1. A model training method based on quantum computation comprises the following steps:

2. The method of claim 1, wherein the setting quantum wires according to newton's method for the training dataset and the initial parameters comprises:

determining a first matrix according to the training data set;

3. The method of claim 2, wherein the quantum wire comprises at least a first module for implementing an equivalent gradient to the loss function and a second module for implementing an inverse of a second derivative of the loss function.

4. The method of claim 2, wherein running the quantum wire to obtain the optimized parameters of the first model comprises running the quantum wire to evolve a first quantum state representing the initial parameters to a second quantum state representing the optimized parameters.

5. The method of claim 4, further comprising,

6. The method of claim 4, wherein the quantum wires comprise a first single-bit quantum register up, a second single-bit quantum register d, a third single-bit quantum register h, and a first multi-bit quantum register e and a second multi-bit quantum register v;

putting up, d and h in quantum state |0>Putting e in a quantum state

Placing v in a first quantum state | X>Wherein χ is the number of bits;

rotating d by the registers up and e;

performing a rotation operation on h controlled by registers up and e;

7. The method of claim 1, wherein the first model is a decomposer model.

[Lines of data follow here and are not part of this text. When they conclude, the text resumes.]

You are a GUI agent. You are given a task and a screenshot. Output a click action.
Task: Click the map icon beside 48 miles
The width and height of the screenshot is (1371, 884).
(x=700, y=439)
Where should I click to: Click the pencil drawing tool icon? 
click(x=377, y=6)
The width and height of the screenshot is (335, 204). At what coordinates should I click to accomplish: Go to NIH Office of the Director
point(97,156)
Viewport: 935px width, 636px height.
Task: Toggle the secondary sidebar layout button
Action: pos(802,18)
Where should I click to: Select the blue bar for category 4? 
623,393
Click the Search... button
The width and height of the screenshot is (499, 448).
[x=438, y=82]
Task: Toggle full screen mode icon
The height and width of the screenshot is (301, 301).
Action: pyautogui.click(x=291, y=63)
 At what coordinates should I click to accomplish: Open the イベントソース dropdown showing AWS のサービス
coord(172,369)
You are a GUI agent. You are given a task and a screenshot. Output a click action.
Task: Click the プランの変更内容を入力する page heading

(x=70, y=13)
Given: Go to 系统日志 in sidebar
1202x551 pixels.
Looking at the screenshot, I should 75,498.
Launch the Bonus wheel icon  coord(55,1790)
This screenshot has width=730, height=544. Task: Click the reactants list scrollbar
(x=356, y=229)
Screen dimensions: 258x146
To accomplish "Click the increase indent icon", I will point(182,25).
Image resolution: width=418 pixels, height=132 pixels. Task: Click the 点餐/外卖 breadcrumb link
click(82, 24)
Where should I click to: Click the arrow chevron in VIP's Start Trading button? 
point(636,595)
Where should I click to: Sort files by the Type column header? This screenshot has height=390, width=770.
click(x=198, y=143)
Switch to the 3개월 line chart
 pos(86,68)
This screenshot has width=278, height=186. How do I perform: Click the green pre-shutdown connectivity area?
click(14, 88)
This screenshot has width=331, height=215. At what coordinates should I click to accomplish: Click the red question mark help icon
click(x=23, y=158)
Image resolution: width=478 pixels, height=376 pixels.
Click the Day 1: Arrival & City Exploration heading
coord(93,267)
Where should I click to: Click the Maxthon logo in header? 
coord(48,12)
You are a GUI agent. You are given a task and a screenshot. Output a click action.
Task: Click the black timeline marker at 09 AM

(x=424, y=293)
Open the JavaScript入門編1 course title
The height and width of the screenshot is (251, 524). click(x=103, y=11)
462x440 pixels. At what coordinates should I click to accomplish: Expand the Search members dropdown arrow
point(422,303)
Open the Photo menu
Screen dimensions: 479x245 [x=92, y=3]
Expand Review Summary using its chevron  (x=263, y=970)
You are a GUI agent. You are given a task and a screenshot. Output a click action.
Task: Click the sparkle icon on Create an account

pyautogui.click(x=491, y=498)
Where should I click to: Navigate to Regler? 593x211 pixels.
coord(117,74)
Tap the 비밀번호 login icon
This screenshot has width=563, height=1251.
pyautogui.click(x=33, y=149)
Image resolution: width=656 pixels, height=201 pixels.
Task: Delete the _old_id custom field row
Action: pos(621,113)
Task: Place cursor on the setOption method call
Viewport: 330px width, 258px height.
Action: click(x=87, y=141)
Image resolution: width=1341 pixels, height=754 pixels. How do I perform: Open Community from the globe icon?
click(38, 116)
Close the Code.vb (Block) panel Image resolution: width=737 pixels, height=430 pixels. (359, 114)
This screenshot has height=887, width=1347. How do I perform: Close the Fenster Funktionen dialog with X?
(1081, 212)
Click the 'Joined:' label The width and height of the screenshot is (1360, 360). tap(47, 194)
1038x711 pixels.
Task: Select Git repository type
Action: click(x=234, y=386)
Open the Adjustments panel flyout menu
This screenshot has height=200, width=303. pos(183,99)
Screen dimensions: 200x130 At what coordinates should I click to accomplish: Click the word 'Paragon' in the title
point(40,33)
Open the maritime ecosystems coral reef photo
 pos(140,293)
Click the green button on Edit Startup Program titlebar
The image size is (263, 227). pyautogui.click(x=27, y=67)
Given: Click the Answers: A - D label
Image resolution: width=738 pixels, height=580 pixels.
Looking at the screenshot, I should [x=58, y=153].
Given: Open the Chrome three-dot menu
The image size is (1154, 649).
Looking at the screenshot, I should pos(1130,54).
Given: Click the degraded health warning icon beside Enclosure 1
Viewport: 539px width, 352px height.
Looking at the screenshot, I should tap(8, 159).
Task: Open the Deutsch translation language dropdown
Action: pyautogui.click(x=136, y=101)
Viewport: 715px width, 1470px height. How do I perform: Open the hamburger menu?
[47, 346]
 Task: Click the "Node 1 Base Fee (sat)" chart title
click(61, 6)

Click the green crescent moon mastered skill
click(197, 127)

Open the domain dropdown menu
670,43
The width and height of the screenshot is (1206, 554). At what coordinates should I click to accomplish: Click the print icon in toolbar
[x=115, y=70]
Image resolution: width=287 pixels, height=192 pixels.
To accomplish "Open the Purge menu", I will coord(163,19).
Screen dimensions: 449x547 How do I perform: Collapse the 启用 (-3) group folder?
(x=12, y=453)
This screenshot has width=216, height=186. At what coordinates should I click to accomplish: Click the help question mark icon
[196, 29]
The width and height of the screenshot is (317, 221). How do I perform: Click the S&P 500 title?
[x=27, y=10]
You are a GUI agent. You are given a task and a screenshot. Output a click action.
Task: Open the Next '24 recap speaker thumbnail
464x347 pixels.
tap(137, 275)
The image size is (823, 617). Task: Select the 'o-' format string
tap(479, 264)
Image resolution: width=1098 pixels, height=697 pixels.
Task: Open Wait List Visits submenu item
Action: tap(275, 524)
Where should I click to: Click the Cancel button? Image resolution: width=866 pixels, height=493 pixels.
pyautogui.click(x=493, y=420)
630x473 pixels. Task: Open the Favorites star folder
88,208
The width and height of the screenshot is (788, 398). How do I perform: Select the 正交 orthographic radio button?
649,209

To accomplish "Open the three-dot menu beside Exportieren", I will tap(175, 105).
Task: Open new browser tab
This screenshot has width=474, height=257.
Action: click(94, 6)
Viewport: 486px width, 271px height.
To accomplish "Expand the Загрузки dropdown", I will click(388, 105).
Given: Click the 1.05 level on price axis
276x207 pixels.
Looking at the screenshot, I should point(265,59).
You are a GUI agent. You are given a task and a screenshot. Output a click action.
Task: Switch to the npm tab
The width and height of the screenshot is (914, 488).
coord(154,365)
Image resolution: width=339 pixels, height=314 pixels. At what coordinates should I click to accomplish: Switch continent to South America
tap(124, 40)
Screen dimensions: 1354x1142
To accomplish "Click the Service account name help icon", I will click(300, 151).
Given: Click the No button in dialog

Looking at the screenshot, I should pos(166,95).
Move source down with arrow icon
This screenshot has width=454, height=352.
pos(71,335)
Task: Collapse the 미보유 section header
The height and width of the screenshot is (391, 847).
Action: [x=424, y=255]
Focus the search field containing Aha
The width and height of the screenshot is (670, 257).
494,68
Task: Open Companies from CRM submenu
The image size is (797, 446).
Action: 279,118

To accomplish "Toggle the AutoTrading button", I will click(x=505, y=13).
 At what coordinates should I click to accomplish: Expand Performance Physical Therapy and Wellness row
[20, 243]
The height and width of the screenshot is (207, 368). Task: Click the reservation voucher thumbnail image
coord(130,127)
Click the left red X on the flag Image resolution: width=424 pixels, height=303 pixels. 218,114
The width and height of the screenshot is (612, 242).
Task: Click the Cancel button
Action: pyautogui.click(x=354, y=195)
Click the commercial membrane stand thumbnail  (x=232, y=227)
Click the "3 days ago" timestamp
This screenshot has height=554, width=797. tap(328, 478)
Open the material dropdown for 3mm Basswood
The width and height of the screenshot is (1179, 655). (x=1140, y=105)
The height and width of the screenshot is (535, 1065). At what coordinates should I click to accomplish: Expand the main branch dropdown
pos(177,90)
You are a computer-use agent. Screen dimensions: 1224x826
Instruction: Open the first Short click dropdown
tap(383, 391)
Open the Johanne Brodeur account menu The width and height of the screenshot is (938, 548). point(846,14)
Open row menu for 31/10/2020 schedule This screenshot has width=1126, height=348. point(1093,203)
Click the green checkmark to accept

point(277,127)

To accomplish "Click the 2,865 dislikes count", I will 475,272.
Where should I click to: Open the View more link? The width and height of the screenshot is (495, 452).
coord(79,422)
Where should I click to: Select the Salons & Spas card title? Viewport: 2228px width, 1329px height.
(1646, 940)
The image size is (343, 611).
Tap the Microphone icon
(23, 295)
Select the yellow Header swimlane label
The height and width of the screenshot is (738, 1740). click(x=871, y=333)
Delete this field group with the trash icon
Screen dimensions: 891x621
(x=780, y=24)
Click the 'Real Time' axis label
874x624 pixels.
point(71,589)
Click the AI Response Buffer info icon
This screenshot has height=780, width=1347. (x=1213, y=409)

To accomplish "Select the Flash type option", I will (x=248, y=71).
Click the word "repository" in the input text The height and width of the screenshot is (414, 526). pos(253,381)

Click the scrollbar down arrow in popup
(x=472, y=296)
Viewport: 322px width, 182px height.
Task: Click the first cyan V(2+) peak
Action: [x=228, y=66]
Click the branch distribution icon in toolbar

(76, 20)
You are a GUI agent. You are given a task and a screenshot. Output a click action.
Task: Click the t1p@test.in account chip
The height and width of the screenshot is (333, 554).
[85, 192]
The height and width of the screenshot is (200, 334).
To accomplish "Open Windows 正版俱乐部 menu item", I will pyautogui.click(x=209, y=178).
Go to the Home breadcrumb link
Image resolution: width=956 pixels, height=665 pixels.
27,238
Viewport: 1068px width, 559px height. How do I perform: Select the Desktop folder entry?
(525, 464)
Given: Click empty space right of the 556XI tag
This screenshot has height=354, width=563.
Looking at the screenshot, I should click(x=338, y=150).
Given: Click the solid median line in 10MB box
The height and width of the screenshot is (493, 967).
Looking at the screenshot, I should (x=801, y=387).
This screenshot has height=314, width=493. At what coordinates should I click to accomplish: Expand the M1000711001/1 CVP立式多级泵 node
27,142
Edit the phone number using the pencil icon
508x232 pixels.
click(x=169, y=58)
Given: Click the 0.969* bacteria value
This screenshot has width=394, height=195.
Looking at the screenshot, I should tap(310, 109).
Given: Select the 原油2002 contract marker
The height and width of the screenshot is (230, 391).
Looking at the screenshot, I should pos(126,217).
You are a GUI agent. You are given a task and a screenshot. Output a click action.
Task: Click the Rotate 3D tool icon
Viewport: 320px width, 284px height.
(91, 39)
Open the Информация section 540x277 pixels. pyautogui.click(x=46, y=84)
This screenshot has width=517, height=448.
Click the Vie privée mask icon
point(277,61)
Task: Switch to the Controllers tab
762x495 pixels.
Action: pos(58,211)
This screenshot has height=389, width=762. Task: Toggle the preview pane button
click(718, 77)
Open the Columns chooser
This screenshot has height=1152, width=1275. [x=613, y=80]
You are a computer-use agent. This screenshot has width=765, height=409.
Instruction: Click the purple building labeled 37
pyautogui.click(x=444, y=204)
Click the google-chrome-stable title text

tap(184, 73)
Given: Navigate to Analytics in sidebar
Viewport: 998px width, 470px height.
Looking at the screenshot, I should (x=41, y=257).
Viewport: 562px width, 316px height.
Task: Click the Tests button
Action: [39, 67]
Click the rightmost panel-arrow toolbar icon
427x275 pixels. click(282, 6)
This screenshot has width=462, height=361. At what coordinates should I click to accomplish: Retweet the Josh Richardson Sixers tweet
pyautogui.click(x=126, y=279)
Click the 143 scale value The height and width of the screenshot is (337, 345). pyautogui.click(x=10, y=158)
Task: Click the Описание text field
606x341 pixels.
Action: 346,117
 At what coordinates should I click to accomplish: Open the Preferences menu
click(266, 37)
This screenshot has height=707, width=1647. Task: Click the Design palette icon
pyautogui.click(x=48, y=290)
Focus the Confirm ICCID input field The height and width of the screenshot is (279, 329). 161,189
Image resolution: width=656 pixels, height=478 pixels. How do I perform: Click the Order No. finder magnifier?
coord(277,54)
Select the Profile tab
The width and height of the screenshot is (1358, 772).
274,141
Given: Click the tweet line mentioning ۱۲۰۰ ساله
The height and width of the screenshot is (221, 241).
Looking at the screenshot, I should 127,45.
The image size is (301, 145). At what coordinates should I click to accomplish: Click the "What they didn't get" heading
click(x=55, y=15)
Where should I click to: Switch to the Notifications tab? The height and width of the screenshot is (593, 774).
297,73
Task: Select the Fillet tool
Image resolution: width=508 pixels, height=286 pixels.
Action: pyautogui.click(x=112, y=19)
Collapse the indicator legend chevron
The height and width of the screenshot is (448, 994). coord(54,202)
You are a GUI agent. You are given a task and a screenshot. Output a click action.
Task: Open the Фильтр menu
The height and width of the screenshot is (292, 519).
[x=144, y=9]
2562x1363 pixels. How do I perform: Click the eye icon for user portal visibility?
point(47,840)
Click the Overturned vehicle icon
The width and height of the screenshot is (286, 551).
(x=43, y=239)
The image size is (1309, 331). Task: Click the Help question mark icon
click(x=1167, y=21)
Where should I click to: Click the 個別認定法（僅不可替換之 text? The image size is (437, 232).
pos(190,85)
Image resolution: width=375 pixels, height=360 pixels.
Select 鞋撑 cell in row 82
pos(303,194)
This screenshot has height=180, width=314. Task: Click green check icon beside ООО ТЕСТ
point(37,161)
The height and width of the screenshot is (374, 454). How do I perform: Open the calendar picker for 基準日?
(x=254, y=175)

8. A quantum computing-based model training apparatus, the apparatus comprising:

9. A computer-readable storage medium, on which a computer program is stored which, when executed in a computer, causes the computer to carry out the method of any one of claims 1-7.

10. A computing device comprising a memory having executable code stored therein and a processor that, when executing the executable code, implements the method of any of claims 1-7.